(Excerpts from a dataset)
========================================================================

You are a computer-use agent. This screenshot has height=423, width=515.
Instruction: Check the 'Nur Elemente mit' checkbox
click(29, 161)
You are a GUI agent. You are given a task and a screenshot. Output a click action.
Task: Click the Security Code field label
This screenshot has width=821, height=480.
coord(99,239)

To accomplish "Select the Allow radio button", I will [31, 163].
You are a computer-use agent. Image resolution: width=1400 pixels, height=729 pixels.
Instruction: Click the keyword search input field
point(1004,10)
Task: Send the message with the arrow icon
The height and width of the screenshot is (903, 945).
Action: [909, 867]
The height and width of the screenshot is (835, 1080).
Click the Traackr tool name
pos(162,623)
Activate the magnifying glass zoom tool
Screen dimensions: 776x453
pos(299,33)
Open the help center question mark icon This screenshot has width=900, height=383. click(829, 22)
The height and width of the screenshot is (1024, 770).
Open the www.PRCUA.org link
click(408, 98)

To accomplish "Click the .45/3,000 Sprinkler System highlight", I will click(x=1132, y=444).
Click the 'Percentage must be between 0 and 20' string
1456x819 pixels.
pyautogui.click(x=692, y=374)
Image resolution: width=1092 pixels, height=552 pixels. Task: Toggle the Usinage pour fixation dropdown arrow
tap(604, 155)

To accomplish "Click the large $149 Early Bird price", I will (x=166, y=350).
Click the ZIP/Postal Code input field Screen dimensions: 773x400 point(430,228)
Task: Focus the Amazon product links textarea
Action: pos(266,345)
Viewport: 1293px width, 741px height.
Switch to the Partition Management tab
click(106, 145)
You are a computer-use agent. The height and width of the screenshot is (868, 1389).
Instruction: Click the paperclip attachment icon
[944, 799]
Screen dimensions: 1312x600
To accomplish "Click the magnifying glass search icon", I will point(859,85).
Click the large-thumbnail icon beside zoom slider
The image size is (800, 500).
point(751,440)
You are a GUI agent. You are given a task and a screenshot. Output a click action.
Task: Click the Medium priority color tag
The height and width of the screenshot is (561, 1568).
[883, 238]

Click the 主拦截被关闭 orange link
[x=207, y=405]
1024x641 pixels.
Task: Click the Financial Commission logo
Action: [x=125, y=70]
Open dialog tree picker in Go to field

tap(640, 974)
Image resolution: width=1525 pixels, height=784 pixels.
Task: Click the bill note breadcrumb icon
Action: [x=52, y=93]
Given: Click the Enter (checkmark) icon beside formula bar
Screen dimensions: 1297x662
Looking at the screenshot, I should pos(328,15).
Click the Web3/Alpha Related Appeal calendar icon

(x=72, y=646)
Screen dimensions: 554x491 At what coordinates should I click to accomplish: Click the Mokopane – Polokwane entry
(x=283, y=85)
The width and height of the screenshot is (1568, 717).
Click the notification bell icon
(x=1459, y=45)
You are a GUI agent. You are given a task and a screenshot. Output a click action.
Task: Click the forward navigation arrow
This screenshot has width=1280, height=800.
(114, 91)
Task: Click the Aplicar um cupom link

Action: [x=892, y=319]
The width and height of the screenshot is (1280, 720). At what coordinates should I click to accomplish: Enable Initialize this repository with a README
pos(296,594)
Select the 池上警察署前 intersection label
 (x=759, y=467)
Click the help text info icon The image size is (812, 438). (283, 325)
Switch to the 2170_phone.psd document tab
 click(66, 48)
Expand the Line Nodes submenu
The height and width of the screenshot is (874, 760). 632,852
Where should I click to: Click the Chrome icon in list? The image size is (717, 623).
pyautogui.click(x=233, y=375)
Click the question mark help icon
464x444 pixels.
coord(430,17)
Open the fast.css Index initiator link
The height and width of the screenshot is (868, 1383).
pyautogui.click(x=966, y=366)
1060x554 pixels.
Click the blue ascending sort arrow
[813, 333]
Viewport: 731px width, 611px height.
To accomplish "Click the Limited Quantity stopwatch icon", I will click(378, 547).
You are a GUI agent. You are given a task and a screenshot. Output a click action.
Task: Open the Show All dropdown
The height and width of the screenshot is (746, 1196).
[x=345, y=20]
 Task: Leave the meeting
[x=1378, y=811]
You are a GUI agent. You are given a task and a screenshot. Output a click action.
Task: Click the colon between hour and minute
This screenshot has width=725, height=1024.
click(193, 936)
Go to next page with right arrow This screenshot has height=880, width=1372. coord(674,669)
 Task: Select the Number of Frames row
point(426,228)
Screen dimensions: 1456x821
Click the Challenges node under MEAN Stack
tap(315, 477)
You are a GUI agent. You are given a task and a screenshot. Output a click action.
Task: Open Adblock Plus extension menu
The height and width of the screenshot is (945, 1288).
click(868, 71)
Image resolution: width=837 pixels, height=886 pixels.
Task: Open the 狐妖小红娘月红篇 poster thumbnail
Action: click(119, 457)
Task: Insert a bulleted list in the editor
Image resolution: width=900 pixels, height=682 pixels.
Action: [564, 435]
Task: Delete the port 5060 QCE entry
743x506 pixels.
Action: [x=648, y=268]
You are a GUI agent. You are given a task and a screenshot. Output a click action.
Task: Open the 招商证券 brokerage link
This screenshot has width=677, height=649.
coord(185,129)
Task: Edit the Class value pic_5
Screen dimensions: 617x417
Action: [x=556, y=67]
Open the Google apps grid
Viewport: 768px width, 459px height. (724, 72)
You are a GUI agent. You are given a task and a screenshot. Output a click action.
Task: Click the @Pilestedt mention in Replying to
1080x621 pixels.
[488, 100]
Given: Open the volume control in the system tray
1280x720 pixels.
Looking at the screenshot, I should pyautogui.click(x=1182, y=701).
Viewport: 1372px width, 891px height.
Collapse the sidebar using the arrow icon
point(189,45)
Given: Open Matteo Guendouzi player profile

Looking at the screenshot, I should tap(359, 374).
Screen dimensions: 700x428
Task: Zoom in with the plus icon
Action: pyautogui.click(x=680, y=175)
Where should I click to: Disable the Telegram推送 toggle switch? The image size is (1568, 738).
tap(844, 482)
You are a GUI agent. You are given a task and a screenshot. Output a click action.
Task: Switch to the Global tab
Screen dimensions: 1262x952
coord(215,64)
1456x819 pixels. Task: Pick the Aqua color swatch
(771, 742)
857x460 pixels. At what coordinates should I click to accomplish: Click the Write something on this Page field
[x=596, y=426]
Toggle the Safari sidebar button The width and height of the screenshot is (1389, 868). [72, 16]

========================================================================

_Aim of the task:_ Only these lines should appear in the reply: the one containing "Open the Google apps grid", the last line of the data, and all lines between them, each copied exactly.

_Task output:_
Open the Google apps grid
Viewport: 768px width, 459px height. (724, 72)
You are a GUI agent. You are given a task and a screenshot. Output a click action.
Task: Click the @Pilestedt mention in Replying to
1080x621 pixels.
[488, 100]
Given: Open the volume control in the system tray
1280x720 pixels.
Looking at the screenshot, I should pyautogui.click(x=1182, y=701).
Viewport: 1372px width, 891px height.
Collapse the sidebar using the arrow icon
point(189,45)
Given: Open Matteo Guendouzi player profile

Looking at the screenshot, I should tap(359, 374).
Screen dimensions: 700x428
Task: Zoom in with the plus icon
Action: pyautogui.click(x=680, y=175)
Where should I click to: Disable the Telegram推送 toggle switch? The image size is (1568, 738).
tap(844, 482)
You are a GUI agent. You are given a task and a screenshot. Output a click action.
Task: Switch to the Global tab
Screen dimensions: 1262x952
coord(215,64)
1456x819 pixels. Task: Pick the Aqua color swatch
(771, 742)
857x460 pixels. At what coordinates should I click to accomplish: Click the Write something on this Page field
[x=596, y=426]
Toggle the Safari sidebar button The width and height of the screenshot is (1389, 868). [72, 16]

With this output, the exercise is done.